• **YOUR TASK**:
In the integration walkthrough, what technique does step 2 use to make the integral easier to solve?
* Begin SELECTION *
Question

Evaluate. Assume $$u>0$$ when ln u appears.$$\int \frac{d x}{e^{x}+1}\left(\text { Hint: } \frac{1}{e^{x}+1}=\frac{e^{-x}}{1+e^{-x}}\right)$$

Answer

**step1 Rewrite the integrand using the hint**

The problem asks us to evaluate an integral. An integral represents the accumulation of quantities, which is a fundamental concept in calculus. We are given a hint to simplify the expression inside the integral. We will replace the original fraction with its equivalent form as provided by the hint.

$$\frac{1}{e^{x}+1}=\frac{e^{-x}}{1+e^{-x}}$$

So, the integral becomes:

$$\int \frac{d x}{e^{x}+1} = \int \frac{e^{-x}}{1+e^{-x}} d x$$

**step2 Perform a substitution**

To make this integral easier to solve, we use a technique called substitution. This involves replacing a part of the expression with a new variable, commonly 'u', and also transforming 'dx' into 'du'.
* End SELECTION *
* Begin ITEMS *
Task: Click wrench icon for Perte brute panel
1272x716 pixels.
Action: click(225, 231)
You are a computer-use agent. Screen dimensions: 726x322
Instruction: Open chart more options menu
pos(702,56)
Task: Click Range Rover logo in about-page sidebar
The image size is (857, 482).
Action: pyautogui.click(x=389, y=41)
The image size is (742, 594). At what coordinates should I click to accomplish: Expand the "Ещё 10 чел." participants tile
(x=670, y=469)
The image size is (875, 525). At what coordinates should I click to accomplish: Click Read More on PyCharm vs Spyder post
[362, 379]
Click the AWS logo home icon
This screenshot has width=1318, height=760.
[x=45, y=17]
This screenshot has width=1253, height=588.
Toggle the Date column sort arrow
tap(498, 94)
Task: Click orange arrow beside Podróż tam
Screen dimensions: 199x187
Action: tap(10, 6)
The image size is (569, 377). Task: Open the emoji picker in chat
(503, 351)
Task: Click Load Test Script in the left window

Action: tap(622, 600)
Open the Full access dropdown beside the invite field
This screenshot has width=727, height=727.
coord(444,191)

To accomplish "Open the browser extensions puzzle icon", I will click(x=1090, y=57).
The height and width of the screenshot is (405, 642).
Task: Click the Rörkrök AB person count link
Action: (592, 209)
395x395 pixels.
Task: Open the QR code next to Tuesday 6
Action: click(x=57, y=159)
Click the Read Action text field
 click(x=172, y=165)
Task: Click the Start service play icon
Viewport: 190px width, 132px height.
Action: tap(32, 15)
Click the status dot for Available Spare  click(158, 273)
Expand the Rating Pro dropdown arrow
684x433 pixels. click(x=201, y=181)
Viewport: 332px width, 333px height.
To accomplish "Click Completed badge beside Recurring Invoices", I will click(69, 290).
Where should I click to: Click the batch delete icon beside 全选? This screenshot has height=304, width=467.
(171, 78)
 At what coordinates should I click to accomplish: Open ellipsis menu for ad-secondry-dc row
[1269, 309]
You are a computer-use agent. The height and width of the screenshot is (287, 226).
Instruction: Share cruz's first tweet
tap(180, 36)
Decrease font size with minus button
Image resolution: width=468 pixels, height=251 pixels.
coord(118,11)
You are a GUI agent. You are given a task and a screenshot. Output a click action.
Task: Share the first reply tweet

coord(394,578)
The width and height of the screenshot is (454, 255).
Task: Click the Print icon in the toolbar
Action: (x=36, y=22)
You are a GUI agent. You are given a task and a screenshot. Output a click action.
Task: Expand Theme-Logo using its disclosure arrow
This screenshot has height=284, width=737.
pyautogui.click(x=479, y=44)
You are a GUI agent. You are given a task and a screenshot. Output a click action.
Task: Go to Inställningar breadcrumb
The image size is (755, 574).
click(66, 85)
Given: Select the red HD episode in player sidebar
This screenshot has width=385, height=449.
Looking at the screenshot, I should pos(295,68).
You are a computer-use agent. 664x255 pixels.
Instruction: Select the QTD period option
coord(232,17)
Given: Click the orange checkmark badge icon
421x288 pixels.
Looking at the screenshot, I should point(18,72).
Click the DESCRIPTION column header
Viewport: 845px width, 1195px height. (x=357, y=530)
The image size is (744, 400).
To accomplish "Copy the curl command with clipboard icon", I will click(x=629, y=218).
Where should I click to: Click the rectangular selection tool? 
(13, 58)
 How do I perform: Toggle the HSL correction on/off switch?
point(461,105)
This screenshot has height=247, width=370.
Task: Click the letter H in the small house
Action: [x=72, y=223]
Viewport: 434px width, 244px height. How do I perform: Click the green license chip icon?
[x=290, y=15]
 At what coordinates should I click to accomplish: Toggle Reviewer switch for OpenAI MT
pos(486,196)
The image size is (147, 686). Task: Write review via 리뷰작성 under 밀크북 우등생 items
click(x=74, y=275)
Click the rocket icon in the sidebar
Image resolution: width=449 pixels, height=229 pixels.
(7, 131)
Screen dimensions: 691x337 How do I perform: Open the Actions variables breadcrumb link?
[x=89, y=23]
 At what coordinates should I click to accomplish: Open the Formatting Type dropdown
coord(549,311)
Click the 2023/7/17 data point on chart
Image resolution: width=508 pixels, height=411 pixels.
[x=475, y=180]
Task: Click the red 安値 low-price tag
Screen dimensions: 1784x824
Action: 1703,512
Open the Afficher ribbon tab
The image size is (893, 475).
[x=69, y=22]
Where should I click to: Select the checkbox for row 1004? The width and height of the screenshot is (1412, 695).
* End ITEMS *
• **OUTPUT FOR THIS TASK**:
Substitution